> Page excerpt:
===============
I was a little late to the Notion bandwagon when I started using it last year. It was a little tricky to get started but I watched many YouTube videos and figured it out. I have to admit I find it useful for keeping certain documents organised. So today I want to share how I use Notion to stay organised and also highlight some of the areas where Notion doesn’t work so well.
How I Use Notion To Stay Organised
What Is Notion
Notion is a piece of free productivity software. You could think of it as a series of linked pages which uses databases as a way to store information. One of the great things about Notion is how flexible it can be. Notion works very similar to the new block function in WordPress, this means you can create a blank page and add blocks for text, headings, databases, images and many more. You also have the option to integrate other elements such as Google Drive and Todoist
I started using Notion right around this time last year after handing in my final pieces of university work. It seemed like the perfect piece of software to help me get my life in order and keep track of all the little details a newly graduated student needs to remember. I originally set up my notion space to save my CV and track job applications. Though as you will see, the way I use Notion has evolved and after making the move to freelance work, this was no longer something I needed.
===============
> Given information:

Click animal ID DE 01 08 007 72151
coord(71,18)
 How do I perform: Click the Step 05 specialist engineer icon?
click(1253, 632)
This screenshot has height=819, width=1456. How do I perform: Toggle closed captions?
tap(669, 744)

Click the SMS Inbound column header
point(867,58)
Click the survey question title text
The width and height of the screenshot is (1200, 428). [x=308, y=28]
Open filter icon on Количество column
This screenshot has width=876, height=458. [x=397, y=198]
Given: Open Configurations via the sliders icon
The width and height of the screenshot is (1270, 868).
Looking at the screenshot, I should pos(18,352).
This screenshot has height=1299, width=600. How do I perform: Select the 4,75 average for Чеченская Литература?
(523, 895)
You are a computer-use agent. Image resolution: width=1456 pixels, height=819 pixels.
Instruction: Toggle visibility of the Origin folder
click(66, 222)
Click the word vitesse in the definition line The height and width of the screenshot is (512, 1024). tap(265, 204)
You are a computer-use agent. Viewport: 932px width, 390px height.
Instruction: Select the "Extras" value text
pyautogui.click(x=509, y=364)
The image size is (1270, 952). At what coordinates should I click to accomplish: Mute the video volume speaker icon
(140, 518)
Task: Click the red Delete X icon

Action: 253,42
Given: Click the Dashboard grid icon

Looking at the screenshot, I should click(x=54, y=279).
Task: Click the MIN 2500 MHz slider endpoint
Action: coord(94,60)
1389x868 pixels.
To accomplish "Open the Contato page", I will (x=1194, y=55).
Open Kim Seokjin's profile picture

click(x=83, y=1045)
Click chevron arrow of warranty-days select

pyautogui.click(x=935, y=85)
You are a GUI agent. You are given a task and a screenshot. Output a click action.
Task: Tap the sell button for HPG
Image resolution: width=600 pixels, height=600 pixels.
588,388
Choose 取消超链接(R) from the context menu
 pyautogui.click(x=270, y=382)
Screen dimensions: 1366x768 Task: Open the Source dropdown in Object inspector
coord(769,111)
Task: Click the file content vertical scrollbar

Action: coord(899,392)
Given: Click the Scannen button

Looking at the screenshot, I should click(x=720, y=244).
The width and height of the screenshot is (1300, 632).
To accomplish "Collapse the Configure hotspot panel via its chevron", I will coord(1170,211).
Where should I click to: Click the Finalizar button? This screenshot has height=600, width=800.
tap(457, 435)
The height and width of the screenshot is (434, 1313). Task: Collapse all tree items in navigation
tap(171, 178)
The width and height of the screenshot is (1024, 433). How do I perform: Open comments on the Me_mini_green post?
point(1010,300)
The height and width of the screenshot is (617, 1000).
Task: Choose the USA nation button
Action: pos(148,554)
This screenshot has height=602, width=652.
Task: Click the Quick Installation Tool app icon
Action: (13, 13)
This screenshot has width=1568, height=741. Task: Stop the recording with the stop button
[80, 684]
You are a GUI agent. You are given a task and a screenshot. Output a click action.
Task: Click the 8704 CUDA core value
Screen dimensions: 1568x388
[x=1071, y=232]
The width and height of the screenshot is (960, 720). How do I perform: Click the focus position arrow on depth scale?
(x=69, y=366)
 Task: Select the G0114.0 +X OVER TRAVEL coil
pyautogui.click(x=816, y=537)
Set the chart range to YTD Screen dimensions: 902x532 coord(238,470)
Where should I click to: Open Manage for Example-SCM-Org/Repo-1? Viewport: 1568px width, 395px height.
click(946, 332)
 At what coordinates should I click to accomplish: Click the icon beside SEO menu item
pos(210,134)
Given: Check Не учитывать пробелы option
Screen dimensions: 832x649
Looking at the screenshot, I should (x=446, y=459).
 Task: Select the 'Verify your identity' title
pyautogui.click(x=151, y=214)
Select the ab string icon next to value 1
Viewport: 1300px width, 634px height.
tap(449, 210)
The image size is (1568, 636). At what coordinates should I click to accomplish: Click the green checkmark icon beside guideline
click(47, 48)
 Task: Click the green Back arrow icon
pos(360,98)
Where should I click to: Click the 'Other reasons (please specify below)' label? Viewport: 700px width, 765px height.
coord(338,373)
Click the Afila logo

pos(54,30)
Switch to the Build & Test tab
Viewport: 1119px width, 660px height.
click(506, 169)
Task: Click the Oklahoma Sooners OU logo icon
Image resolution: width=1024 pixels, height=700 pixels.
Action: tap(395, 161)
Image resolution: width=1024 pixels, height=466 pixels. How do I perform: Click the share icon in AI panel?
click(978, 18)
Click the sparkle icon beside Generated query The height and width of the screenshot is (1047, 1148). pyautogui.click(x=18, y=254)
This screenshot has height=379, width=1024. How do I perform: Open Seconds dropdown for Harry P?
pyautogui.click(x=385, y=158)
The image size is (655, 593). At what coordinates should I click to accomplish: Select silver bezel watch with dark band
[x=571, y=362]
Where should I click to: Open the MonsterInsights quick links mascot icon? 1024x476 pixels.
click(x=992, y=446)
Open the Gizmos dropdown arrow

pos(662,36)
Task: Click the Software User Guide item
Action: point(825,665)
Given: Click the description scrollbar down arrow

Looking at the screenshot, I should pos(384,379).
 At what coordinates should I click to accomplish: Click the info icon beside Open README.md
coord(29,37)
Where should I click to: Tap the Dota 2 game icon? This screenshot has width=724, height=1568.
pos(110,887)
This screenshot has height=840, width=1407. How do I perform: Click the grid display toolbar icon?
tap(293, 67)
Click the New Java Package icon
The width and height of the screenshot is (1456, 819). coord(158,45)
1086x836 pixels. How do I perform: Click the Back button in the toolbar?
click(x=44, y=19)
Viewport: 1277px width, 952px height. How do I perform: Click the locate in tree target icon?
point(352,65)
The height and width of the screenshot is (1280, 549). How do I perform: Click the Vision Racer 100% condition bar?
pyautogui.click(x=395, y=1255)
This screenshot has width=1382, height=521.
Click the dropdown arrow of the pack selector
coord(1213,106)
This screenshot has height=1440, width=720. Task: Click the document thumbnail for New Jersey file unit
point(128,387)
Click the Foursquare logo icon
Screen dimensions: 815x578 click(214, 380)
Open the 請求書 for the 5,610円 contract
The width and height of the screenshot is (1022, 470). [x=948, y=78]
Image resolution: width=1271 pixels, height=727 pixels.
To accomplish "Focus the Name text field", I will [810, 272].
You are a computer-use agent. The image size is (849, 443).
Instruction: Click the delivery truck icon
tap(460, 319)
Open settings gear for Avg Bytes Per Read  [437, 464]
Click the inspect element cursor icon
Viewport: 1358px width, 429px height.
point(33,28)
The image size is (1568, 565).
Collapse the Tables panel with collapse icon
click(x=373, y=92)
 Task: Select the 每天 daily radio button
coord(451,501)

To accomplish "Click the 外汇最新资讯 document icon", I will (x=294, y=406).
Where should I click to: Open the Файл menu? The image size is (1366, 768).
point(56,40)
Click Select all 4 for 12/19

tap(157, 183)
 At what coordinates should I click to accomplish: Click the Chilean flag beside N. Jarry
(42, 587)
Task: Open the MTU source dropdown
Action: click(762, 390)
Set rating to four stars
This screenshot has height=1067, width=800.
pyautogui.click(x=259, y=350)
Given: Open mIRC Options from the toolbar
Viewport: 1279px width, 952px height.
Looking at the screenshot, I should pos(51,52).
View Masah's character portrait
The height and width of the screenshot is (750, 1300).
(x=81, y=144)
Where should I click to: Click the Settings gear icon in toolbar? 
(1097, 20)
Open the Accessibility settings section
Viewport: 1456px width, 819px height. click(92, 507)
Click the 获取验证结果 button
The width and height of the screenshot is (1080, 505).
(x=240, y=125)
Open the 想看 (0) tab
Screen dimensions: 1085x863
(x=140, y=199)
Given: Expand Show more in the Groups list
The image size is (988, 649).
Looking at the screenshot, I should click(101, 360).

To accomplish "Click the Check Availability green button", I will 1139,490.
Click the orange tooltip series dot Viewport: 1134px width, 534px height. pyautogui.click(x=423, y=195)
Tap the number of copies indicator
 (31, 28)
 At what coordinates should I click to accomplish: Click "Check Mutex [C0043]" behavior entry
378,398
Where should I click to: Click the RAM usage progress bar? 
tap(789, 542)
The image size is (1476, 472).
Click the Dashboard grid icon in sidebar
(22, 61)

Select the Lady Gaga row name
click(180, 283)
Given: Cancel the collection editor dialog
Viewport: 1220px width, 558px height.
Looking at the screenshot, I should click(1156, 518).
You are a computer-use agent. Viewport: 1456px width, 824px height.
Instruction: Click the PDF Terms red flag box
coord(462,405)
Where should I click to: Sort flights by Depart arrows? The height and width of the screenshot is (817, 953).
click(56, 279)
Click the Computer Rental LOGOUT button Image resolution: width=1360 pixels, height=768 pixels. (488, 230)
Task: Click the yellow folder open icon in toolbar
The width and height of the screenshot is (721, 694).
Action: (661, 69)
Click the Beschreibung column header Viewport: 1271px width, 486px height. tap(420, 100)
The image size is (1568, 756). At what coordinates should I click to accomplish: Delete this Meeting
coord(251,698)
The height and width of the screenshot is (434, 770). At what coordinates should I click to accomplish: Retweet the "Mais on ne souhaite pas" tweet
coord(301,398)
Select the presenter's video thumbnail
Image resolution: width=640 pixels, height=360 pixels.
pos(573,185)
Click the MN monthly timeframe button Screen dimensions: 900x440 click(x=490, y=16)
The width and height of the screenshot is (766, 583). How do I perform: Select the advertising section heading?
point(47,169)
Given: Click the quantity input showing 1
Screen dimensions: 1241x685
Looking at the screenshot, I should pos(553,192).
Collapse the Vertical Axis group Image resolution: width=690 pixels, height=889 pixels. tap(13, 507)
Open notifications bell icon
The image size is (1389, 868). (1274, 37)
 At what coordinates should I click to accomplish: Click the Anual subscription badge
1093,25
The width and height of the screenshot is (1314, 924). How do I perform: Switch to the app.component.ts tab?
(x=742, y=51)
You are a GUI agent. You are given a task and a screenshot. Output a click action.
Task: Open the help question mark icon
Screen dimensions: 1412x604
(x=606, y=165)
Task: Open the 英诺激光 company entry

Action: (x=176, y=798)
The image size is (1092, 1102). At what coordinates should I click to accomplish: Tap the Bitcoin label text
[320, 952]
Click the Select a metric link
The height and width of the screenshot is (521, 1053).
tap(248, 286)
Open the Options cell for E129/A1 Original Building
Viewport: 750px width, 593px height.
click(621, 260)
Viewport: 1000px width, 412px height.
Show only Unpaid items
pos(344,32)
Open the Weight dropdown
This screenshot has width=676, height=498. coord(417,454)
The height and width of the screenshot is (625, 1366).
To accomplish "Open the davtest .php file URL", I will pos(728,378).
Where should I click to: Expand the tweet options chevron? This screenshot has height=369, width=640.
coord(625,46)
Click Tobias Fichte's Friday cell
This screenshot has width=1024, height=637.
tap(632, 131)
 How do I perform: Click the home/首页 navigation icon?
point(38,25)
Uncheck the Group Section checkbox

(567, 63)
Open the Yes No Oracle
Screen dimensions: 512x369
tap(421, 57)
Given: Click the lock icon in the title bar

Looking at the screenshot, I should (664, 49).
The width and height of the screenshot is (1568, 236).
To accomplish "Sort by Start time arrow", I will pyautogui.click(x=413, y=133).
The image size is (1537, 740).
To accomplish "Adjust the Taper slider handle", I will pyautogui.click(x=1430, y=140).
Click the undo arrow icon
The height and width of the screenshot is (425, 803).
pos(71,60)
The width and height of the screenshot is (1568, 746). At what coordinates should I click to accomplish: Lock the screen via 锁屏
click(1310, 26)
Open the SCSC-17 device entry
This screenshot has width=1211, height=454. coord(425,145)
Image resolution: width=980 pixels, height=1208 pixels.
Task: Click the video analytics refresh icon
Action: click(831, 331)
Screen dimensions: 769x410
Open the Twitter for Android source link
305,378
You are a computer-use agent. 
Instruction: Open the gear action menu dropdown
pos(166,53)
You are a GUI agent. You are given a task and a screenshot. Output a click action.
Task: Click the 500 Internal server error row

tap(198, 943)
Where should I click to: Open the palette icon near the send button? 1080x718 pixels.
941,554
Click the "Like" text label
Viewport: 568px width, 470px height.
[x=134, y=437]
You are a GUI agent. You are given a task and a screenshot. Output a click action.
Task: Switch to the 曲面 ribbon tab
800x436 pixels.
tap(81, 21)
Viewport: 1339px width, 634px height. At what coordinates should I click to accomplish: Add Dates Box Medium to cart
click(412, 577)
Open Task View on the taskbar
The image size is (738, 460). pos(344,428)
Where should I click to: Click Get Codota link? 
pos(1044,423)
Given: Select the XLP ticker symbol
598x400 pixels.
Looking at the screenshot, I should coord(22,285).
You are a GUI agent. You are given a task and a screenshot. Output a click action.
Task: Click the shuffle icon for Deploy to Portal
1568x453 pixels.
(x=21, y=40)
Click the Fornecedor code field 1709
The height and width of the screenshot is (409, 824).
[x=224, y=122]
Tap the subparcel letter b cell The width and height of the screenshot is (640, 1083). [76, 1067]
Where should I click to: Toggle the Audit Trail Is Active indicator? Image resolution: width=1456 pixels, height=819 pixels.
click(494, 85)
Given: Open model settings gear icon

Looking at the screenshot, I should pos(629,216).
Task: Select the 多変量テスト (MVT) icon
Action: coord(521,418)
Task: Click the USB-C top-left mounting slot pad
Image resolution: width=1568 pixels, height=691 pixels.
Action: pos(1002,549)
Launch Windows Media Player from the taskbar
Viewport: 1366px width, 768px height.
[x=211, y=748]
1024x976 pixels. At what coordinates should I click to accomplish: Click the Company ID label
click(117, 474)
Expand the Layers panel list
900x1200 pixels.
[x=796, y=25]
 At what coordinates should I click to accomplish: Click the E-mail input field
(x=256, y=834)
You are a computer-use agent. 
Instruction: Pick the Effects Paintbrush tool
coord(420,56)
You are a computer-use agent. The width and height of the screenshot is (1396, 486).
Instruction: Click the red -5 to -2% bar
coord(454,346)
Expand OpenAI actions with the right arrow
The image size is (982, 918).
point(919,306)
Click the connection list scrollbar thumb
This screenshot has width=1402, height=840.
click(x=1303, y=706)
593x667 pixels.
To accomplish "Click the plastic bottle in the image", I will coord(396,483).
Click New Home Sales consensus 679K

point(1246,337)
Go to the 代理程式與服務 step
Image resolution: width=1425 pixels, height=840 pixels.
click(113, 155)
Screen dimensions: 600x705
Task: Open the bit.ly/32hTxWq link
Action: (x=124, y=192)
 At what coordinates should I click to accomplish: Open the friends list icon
===============
> Aim:
Please carry on the post about using Notion to stay organized, picking up after its last sentence. The items above aren't needed here.

> Final result:
My Notion Set-Up
What I love about Notion is just how flexible it can be. If you do a quick search on Youtube you will find hundreds upon hundreds of different ways to use a Notion page. It could be a daily planner or notebook. Some people use it as a way to keep track of books they read. I have a page set up to track my finances. But some even use it as part of their business, using a Notion page to keep their clients up to date with progress on their projects.
I’m not going to lie, I found Notion to be a really difficult piece of software to use at first. There are all sorts of videos and blog posts online about Notion, but it still took me a long time to get my space set up. It’s one of the reasons why it’s taken me so long to write this post. What I’ve learned through experiments is that Notion works better for some things than others. Yes, you can use it as a notebook, but it isn’t set up for pure long-form writing. It works better as a database, where you can link pieces of information together and display them as kanban boards, calendars or even Gantt charts.
A replacement for Google Docs
It took some experimenting to figure out how I want to use my Notion space. There are some pages I set up which after a while I realised weren’t being used. Or that something else would work better. My reading tracker was one specific thing I found to not be of much use. Don’t get me wrong, I’ve watched far too many videos of people using Notion to organise their reading list. I love being able to tick off read books. But in this one instance, I found it didn’t work for me because it was giving me more to do. I organise my reading using Goodreads and I like it because my Kindle books update automatically. With Notion, I had to remember to open my reading tracker and keep it updated. In the end, it was easier to just use Goodreads.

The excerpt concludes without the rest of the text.